Sec. 7dd. As used in sections 7cc and 7ee:
(a) "Owner" means any of the following:
(i) A person who owns property or who is purchasing property under a land contract.
(ii) A person who is a partial owner of property.
(iii) A person who owns property as a result of being a beneficiary of a will or trust or as a result of intestate succession.
(iv) A person who owns or is purchasing a dwelling on leased land.
(v) A person holding a life lease in property previously sold or transferred to another.
(vi) A grantor who has placed the property in a revocable trust or a qualified personal residence trust.
(vii) A cooperative housing corporation.
(viii) A facility registered under the living care disclosure act, 1976 PA 440, MCL 554.801 to 554.844.
(b) "Person", for purposes of defining owner as used in section 7cc, means an individual and for purposes of defining owner as used in section 7ee means an individual, partnership, corporation, limited liability company, association, or other legal entity.
(c) "Principal residence" means the 1 place where an owner of the property has his or her true, fixed, and permanent home to which, whenever absent, he or she intends to return and that shall continue as a principal residence until another principal residence is established. Principal residence includes only that portion of a dwelling or unit in a multiple-unit dwelling that is subject to ad valorem taxes and that is owned and occupied by an owner of the dwelling or unit. Principal residence also includes all of an owner's unoccupied property classified as residential that is adjoining or contiguous to the dwelling subject to ad valorem taxes and that is owned and occupied by the owner. Contiguity is not broken by a road, a right-of-way, or property purchased or taken under condemnation proceedings by a public utility for power transmission lines if the 2 parcels separated by the purchased or condemned property were a single parcel prior to the sale or condemnation. Principal residence also includes any portion of a dwelling or unit of an owner that is rented or leased to another person as a residence as long as that portion of the dwelling or unit that is rented or leased is less than 50% of the total square footage of living space in that dwelling or unit. Principal residence also includes a life care facility registered under the living care disclosure act, 1976 PA 440, MCL 554.801 to 554.844. Principal residence also includes property owned by a cooperative housing corporation and occupied by tenant stockholders.

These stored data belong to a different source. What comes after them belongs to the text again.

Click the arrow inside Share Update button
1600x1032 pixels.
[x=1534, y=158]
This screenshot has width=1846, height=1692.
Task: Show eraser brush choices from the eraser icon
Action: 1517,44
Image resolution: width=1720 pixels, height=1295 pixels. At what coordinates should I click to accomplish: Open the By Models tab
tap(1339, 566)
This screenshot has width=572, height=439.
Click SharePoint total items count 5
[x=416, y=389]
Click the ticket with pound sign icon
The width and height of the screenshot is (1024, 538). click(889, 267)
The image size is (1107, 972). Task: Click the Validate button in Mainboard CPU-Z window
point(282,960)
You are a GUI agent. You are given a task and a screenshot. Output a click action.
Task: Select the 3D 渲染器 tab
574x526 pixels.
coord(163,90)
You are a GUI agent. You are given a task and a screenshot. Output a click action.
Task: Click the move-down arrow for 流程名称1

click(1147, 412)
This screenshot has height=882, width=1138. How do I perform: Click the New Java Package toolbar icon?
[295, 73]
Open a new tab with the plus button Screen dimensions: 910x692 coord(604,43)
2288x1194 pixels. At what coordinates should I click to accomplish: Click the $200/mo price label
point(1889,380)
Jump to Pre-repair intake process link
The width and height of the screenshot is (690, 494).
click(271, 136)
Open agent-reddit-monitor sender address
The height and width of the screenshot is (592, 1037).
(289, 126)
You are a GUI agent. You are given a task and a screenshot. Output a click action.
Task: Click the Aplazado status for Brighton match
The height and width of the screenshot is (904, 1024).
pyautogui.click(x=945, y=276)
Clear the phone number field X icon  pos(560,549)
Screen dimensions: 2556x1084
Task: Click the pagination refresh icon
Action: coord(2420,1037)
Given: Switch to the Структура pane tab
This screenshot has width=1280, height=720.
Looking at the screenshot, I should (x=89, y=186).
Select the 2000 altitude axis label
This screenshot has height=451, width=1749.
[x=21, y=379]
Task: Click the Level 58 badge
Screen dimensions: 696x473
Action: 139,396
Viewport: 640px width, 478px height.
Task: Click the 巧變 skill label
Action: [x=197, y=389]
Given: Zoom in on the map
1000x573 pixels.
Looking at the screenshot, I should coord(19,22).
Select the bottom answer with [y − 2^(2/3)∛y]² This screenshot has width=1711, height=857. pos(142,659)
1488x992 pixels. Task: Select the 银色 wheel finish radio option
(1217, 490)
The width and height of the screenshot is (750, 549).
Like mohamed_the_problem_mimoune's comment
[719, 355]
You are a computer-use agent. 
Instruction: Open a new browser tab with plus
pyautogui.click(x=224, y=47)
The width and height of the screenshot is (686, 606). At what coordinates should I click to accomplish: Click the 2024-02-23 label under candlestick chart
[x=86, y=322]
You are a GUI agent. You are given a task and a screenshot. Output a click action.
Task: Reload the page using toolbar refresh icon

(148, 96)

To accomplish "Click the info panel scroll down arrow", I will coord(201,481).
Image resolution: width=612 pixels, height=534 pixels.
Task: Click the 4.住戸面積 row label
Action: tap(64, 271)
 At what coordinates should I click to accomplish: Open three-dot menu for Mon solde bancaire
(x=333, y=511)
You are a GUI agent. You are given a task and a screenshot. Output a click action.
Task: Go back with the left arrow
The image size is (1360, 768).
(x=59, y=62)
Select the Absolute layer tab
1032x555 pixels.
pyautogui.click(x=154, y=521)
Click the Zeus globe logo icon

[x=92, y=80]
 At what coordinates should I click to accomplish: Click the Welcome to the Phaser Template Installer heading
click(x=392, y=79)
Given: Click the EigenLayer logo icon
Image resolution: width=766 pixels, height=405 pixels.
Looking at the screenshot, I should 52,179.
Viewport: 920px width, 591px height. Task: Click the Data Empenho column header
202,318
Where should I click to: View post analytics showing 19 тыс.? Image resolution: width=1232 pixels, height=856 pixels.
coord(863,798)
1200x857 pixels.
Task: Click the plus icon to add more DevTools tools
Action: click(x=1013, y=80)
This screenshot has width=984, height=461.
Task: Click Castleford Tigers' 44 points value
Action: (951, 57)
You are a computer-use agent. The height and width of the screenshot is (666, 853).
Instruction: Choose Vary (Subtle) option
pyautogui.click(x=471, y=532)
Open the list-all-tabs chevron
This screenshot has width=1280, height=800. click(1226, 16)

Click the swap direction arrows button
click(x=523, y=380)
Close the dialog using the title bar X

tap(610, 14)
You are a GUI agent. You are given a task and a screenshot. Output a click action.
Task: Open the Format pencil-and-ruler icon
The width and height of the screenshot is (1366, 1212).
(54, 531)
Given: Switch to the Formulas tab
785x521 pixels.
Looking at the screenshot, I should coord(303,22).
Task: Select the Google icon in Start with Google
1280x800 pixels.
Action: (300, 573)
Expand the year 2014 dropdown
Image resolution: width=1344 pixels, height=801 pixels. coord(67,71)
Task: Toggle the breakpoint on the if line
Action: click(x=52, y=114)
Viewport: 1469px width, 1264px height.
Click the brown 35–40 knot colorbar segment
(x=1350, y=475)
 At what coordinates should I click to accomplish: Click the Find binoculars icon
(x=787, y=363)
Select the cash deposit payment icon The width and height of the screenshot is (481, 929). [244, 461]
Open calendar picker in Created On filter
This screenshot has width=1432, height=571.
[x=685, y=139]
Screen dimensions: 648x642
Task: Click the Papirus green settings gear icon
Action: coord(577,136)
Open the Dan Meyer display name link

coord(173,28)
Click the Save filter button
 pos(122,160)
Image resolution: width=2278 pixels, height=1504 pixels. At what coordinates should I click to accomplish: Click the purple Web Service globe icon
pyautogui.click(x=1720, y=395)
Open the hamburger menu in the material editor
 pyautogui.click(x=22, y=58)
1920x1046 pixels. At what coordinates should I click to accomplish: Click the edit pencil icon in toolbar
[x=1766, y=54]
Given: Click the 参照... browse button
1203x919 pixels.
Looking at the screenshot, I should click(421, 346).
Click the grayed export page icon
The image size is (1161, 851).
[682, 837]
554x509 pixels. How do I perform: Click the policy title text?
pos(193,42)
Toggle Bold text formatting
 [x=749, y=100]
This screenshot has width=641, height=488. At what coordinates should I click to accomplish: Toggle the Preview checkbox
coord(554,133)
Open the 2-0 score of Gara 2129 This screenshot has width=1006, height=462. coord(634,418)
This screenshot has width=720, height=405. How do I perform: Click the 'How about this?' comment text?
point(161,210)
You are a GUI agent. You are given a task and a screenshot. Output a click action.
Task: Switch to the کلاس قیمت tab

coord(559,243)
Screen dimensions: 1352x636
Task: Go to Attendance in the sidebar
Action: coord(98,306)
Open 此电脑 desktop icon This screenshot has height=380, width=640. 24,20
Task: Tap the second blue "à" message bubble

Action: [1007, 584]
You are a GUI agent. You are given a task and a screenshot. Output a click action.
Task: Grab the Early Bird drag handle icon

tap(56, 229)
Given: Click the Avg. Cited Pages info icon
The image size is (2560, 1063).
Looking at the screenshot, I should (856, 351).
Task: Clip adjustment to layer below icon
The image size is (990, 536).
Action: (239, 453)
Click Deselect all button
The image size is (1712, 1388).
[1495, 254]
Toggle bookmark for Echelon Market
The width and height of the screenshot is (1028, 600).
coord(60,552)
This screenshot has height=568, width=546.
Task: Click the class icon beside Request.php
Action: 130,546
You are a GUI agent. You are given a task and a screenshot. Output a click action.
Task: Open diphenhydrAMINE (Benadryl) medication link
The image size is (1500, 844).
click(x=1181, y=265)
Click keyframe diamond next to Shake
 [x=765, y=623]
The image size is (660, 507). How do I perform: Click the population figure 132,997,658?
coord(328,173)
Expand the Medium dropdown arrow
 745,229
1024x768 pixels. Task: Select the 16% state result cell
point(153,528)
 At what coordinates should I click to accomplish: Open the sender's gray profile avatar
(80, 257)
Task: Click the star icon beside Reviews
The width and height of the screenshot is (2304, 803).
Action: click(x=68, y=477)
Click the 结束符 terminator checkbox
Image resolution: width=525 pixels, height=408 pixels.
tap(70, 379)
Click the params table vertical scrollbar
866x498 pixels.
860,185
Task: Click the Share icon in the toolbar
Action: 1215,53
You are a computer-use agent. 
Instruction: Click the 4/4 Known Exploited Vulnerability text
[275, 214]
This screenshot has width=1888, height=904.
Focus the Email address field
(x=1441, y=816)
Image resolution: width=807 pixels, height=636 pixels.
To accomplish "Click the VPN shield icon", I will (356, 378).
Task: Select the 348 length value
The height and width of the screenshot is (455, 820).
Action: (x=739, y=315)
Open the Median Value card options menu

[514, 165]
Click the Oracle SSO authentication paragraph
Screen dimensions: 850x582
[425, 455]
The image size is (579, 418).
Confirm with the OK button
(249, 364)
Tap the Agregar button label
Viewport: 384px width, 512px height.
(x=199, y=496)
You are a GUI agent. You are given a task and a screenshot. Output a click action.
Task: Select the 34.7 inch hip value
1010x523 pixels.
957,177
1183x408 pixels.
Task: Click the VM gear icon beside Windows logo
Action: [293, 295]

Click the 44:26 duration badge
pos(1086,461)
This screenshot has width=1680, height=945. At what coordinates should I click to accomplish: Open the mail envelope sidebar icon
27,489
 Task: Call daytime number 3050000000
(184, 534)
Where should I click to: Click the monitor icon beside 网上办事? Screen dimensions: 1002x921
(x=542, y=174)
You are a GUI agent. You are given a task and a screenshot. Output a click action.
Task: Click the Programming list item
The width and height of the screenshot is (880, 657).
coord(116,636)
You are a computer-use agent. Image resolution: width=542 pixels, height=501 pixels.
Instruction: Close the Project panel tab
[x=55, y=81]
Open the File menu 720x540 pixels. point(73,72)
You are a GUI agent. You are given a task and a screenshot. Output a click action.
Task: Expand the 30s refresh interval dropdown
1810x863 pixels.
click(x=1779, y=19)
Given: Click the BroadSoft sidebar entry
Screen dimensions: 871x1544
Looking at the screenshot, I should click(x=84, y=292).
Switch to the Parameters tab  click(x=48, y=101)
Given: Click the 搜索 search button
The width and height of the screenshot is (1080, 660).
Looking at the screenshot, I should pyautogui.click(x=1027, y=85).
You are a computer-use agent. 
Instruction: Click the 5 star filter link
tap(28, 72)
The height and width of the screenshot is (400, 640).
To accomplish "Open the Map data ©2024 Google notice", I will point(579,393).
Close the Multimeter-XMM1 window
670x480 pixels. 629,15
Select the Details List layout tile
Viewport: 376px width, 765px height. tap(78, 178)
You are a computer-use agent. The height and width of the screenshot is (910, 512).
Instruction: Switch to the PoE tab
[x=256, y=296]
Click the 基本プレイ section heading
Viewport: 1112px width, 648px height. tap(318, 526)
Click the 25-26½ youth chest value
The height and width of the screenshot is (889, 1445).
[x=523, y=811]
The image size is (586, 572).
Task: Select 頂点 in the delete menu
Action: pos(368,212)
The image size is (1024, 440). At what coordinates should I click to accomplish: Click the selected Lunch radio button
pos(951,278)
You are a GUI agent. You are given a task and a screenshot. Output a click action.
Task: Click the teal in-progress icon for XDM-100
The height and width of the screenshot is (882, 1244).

(d) "Qualified agricultural property" means unoccupied property and related buildings classified as agricultural, or other unoccupied property and related buildings located on that property devoted primarily to agricultural use as defined in section 36101 of the natural resources and environmental protection act, 1994 PA 451, MCL 324.36101. Related buildings include a residence occupied by a person employed in or actively involved in the agricultural use and who has not claimed a principal residence exemption on other property. Property used for commercial storage, commercial processing, commercial distribution, commercial marketing, or commercial shipping operations or other commercial or industrial purposes is not qualified agricultural property. A parcel of property is devoted primarily to agricultural use only if more than 50% of the parcel's acreage is devoted to agricultural use. An owner shall not receive an exemption for that portion of the total state equalized valuation of the property that is used for a commercial or industrial purpose or that is a residence that is not a related building.
Sec. 9. The following personal property is exempt from taxation:
(a) The personal property of charitable, educational, and scientific institutions incorporated under the laws of this state. This exemption does not apply to secret or fraternal societies, but the personal property of all charitable homes of secret or fraternal societies and nonprofit corporations that own and operate facilities for the aged and chronically ill in which the net income from the operation of the nonprofit corporations or secret or fraternal societies does not inure to the benefit of a person other than the residents is exempt.
(b) The property of all library associations, circulating libraries, libraries of reference, and reading rooms owned or supported by the public and not used for gain.
(c) The property of posts of the grand army of the republic, sons of veterans' unions, and of the women's relief corps connected with them, of young men's Christian associations, women's Christian temperance union associations, young people's Christian unions, a boy or girl scout or camp fire girls organization, 4-H clubs, and other similar associations.
(d) Pensions receivable from the United States.
(e) The property of Indians who are not citizens.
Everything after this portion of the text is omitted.